Lines with the word "computer" are the ones wanted. Copy each of them from the entries below.

'''

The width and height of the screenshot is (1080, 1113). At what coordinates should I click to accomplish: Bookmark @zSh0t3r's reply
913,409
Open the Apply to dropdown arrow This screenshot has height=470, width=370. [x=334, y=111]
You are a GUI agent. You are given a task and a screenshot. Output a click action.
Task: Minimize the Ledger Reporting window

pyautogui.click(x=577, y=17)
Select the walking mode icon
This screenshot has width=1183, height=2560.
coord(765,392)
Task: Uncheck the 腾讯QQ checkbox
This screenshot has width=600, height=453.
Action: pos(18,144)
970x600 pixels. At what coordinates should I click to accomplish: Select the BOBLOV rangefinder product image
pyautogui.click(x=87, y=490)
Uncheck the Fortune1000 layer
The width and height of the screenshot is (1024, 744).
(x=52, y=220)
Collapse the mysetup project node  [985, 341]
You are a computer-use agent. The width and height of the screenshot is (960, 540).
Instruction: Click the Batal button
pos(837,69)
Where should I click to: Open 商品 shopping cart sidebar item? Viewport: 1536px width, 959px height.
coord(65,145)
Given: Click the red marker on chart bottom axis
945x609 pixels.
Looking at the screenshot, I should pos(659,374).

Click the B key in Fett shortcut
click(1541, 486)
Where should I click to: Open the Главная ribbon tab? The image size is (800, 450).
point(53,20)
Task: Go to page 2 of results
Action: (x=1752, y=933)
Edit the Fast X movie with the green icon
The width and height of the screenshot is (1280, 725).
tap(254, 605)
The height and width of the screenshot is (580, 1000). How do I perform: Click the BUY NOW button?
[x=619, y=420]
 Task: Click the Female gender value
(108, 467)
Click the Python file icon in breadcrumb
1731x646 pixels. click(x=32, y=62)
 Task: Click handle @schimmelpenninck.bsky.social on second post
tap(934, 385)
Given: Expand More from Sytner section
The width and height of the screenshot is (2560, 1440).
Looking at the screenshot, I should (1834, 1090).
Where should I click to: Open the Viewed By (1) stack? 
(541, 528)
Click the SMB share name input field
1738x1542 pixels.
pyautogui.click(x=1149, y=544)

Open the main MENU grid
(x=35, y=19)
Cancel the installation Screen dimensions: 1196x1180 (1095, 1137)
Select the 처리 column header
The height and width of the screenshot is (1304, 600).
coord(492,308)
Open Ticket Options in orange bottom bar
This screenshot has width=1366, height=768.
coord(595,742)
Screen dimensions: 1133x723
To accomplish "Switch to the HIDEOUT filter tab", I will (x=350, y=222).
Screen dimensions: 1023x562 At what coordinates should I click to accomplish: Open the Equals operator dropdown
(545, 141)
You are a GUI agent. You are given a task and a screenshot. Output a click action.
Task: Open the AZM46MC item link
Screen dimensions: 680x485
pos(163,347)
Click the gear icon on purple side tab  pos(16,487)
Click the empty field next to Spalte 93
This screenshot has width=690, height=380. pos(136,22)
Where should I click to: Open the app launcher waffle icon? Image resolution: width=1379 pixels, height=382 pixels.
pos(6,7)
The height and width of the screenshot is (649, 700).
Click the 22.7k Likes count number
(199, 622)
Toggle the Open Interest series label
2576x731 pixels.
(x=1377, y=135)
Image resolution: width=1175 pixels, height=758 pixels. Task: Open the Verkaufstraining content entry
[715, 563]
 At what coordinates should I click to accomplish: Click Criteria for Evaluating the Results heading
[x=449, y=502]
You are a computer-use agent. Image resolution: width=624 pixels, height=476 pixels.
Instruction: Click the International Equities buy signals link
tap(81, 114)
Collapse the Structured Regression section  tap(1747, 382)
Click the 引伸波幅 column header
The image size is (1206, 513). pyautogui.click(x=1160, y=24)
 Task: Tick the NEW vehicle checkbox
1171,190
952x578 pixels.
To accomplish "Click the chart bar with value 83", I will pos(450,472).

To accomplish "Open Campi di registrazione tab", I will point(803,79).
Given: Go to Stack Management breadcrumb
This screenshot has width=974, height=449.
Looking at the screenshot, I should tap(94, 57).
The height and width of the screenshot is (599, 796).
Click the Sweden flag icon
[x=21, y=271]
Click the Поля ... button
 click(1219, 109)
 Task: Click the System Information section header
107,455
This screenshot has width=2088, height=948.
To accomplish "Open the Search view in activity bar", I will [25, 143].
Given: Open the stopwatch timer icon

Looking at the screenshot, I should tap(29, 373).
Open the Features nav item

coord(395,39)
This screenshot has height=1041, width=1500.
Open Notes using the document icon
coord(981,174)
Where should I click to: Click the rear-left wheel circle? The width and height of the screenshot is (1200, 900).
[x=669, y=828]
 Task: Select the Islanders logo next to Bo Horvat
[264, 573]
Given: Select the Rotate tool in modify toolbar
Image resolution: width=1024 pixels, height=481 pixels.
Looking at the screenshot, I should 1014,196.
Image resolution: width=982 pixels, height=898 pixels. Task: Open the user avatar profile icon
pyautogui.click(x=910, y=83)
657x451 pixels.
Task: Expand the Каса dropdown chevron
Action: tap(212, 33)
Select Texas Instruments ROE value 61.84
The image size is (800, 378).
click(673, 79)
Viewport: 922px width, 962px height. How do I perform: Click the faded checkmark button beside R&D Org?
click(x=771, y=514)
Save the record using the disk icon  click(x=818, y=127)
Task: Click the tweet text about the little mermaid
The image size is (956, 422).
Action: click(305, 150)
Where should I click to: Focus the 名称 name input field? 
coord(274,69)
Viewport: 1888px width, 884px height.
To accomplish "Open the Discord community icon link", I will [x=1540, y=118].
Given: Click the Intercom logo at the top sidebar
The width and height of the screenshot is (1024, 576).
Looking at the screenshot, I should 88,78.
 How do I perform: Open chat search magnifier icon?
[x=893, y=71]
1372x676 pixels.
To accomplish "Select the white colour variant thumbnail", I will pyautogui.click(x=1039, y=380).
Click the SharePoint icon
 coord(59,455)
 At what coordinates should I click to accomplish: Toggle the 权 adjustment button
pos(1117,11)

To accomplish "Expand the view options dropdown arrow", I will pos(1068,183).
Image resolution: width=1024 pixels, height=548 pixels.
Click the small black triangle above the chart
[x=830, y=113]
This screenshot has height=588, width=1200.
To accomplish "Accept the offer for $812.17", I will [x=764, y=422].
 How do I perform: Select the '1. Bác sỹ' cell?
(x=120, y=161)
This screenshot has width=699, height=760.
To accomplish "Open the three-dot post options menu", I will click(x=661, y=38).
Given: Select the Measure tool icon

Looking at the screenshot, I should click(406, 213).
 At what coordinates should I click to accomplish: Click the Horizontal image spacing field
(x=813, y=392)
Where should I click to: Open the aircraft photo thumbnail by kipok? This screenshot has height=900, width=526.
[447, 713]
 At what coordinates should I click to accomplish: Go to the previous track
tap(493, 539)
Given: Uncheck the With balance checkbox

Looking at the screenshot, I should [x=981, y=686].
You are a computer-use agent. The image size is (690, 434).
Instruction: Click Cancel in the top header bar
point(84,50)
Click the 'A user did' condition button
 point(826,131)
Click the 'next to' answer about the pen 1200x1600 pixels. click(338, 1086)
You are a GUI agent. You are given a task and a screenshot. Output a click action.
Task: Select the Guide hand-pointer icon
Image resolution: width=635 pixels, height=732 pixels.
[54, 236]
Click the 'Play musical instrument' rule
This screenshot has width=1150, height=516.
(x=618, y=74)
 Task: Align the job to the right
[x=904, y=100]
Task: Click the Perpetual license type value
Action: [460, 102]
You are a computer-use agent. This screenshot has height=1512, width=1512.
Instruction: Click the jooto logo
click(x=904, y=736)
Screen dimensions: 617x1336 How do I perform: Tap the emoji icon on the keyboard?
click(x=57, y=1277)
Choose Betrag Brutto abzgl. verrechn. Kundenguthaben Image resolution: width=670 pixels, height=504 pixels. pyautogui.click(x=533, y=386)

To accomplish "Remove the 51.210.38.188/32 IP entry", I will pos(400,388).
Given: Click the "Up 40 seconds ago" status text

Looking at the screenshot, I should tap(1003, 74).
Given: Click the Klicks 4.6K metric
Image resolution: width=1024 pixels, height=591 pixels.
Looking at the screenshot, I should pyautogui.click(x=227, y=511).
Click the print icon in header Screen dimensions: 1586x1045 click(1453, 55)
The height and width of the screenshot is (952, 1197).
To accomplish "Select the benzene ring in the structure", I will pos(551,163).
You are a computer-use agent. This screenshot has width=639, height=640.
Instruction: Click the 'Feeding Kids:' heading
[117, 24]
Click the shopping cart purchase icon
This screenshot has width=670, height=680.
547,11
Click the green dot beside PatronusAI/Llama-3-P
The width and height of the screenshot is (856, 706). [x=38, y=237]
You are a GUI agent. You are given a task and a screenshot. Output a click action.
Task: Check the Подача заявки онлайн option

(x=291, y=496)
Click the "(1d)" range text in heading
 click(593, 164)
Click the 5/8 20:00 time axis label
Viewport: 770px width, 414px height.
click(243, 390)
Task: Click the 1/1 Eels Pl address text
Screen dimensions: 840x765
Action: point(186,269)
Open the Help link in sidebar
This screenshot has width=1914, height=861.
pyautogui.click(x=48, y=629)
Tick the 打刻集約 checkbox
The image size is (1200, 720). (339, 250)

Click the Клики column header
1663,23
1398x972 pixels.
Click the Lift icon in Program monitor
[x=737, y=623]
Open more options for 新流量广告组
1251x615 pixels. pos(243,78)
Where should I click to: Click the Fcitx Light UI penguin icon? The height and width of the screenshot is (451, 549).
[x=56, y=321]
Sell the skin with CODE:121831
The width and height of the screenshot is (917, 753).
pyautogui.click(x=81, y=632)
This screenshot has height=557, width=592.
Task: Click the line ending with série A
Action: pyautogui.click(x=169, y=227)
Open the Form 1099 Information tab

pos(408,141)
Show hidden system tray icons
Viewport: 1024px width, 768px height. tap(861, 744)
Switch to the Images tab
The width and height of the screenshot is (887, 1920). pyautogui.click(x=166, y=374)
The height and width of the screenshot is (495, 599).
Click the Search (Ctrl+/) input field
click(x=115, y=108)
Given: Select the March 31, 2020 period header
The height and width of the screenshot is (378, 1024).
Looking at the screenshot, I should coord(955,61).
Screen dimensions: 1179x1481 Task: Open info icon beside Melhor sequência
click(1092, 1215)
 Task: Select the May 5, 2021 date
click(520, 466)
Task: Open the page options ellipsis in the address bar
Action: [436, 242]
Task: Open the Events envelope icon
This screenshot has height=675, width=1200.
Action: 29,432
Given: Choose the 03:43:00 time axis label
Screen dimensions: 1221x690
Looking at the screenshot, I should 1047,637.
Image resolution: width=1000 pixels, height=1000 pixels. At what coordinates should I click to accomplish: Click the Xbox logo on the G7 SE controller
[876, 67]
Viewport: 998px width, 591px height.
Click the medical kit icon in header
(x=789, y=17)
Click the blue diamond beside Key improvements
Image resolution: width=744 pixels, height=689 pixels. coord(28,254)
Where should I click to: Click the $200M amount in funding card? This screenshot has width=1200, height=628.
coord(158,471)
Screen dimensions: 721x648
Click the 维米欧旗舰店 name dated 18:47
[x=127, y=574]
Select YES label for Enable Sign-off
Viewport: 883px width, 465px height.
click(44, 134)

'''

● Task solution:
You are a computer-use agent. The width and height of the screenshot is (960, 540).
You are a computer-use agent. Image resolution: width=624 pixels, height=476 pixels.
You are a computer-use agent. The image size is (690, 434).
You are a computer-use agent. This screenshot has height=1512, width=1512.
You are a computer-use agent. This screenshot has width=639, height=640.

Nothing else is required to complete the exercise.